### [EXERCISE AIM]
Write out the listing below word for word, keeping every line unchanged.

◆ ◆ ◆ ◆ ◆

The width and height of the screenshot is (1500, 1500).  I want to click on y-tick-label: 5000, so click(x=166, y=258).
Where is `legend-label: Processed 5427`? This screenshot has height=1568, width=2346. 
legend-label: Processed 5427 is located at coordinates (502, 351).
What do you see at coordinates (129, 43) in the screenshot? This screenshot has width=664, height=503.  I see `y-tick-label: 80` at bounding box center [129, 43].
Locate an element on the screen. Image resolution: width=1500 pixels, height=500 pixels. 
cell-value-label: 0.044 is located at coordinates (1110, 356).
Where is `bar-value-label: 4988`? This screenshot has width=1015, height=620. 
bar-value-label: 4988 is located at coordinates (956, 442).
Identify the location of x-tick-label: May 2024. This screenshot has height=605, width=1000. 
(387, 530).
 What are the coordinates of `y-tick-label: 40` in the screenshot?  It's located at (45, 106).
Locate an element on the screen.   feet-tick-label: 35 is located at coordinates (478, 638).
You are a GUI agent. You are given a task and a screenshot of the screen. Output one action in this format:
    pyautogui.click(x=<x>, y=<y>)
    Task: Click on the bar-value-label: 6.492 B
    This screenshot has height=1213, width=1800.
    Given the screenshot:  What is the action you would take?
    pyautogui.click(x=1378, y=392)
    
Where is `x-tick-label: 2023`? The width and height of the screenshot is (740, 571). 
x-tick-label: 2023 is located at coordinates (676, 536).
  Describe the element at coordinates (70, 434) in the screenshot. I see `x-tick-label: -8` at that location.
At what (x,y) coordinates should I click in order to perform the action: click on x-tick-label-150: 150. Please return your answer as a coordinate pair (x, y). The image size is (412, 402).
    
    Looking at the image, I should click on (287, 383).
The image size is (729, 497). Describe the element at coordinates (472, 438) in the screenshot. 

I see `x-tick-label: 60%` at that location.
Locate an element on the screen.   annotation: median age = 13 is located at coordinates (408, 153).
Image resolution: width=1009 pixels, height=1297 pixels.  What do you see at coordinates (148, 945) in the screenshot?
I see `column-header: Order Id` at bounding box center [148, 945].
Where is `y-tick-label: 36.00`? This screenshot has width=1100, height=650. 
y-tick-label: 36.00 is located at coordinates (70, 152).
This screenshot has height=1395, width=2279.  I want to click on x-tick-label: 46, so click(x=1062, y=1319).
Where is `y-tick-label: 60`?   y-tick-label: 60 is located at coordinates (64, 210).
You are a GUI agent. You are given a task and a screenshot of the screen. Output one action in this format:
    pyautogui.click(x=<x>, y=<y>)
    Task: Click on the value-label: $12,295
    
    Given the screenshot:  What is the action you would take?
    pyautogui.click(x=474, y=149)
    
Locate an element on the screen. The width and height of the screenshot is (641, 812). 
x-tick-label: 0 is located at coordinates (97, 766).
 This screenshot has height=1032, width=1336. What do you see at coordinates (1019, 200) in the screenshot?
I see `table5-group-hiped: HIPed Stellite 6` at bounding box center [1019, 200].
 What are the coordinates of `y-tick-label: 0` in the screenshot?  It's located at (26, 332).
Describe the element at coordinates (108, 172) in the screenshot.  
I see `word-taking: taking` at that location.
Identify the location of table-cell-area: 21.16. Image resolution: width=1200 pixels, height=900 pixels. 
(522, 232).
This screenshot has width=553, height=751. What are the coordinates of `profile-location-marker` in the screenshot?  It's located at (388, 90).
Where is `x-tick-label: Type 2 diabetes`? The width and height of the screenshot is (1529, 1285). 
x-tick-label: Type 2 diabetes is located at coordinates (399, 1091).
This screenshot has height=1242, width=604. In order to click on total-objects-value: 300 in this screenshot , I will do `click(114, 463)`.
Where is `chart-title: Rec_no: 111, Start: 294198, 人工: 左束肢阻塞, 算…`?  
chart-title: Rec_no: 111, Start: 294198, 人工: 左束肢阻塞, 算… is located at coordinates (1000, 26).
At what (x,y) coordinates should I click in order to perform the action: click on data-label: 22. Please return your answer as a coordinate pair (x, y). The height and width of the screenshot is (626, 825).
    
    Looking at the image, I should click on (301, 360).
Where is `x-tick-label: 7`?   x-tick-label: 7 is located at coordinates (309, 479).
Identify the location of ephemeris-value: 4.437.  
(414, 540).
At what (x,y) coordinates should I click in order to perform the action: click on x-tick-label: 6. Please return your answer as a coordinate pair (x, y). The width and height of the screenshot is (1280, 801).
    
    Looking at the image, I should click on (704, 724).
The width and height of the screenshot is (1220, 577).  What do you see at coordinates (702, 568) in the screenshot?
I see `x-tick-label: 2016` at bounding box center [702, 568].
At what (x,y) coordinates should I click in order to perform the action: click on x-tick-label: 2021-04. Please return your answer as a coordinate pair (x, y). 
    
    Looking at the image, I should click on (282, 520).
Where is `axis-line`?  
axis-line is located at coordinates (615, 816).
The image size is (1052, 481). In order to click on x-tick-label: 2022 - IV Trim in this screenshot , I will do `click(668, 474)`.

◆ ◆ ◆ ◆ ◆

### [RESPONSE AREA]
The width and height of the screenshot is (1500, 1500).  I want to click on y-tick-label: 5000, so click(x=166, y=258).
Where is `legend-label: Processed 5427`? This screenshot has height=1568, width=2346. 
legend-label: Processed 5427 is located at coordinates (502, 351).
What do you see at coordinates (129, 43) in the screenshot? This screenshot has width=664, height=503.  I see `y-tick-label: 80` at bounding box center [129, 43].
Locate an element on the screen. Image resolution: width=1500 pixels, height=500 pixels. 
cell-value-label: 0.044 is located at coordinates (1110, 356).
Where is `bar-value-label: 4988`? This screenshot has width=1015, height=620. 
bar-value-label: 4988 is located at coordinates (956, 442).
Identify the location of x-tick-label: May 2024. This screenshot has height=605, width=1000. 
(387, 530).
 What are the coordinates of `y-tick-label: 40` in the screenshot?  It's located at (45, 106).
Locate an element on the screen.   feet-tick-label: 35 is located at coordinates (478, 638).
You are a GUI agent. You are given a task and a screenshot of the screen. Output one action in this format:
    pyautogui.click(x=<x>, y=<y>)
    Task: Click on the bar-value-label: 6.492 B
    This screenshot has height=1213, width=1800.
    Given the screenshot:  What is the action you would take?
    pyautogui.click(x=1378, y=392)
    
Where is `x-tick-label: 2023`? The width and height of the screenshot is (740, 571). 
x-tick-label: 2023 is located at coordinates (676, 536).
  Describe the element at coordinates (70, 434) in the screenshot. I see `x-tick-label: -8` at that location.
At what (x,y) coordinates should I click in order to perform the action: click on x-tick-label-150: 150. Please return your answer as a coordinate pair (x, y). The image size is (412, 402).
    
    Looking at the image, I should click on (287, 383).
The image size is (729, 497). Describe the element at coordinates (472, 438) in the screenshot. 

I see `x-tick-label: 60%` at that location.
Locate an element on the screen.   annotation: median age = 13 is located at coordinates (408, 153).
Image resolution: width=1009 pixels, height=1297 pixels.  What do you see at coordinates (148, 945) in the screenshot?
I see `column-header: Order Id` at bounding box center [148, 945].
Where is `y-tick-label: 36.00`? This screenshot has width=1100, height=650. 
y-tick-label: 36.00 is located at coordinates (70, 152).
This screenshot has height=1395, width=2279.  I want to click on x-tick-label: 46, so click(x=1062, y=1319).
Where is `y-tick-label: 60`?   y-tick-label: 60 is located at coordinates (64, 210).
You are a GUI agent. You are given a task and a screenshot of the screen. Output one action in this format:
    pyautogui.click(x=<x>, y=<y>)
    Task: Click on the value-label: $12,295
    
    Given the screenshot:  What is the action you would take?
    pyautogui.click(x=474, y=149)
    
Locate an element on the screen. The width and height of the screenshot is (641, 812). 
x-tick-label: 0 is located at coordinates (97, 766).
 This screenshot has height=1032, width=1336. What do you see at coordinates (1019, 200) in the screenshot?
I see `table5-group-hiped: HIPed Stellite 6` at bounding box center [1019, 200].
 What are the coordinates of `y-tick-label: 0` in the screenshot?  It's located at (26, 332).
Describe the element at coordinates (108, 172) in the screenshot.  
I see `word-taking: taking` at that location.
Identify the location of table-cell-area: 21.16. Image resolution: width=1200 pixels, height=900 pixels. 
(522, 232).
This screenshot has width=553, height=751. What are the coordinates of `profile-location-marker` in the screenshot?  It's located at (388, 90).
Where is `x-tick-label: Type 2 diabetes`? The width and height of the screenshot is (1529, 1285). 
x-tick-label: Type 2 diabetes is located at coordinates (399, 1091).
This screenshot has height=1242, width=604. In order to click on total-objects-value: 300 in this screenshot , I will do `click(114, 463)`.
Where is `chart-title: Rec_no: 111, Start: 294198, 人工: 左束肢阻塞, 算…`?  
chart-title: Rec_no: 111, Start: 294198, 人工: 左束肢阻塞, 算… is located at coordinates (1000, 26).
At what (x,y) coordinates should I click in order to perform the action: click on data-label: 22. Please return your answer as a coordinate pair (x, y). The height and width of the screenshot is (626, 825).
    
    Looking at the image, I should click on (301, 360).
Where is `x-tick-label: 7`?   x-tick-label: 7 is located at coordinates (309, 479).
Identify the location of ephemeris-value: 4.437.  
(414, 540).
At what (x,y) coordinates should I click in order to perform the action: click on x-tick-label: 6. Please return your answer as a coordinate pair (x, y). The width and height of the screenshot is (1280, 801).
    
    Looking at the image, I should click on (704, 724).
The width and height of the screenshot is (1220, 577).  What do you see at coordinates (702, 568) in the screenshot?
I see `x-tick-label: 2016` at bounding box center [702, 568].
At what (x,y) coordinates should I click in order to perform the action: click on x-tick-label: 2021-04. Please return your answer as a coordinate pair (x, y). 
    
    Looking at the image, I should click on (282, 520).
Where is `axis-line`?  
axis-line is located at coordinates (615, 816).
The image size is (1052, 481). In order to click on x-tick-label: 2022 - IV Trim in this screenshot , I will do `click(668, 474)`.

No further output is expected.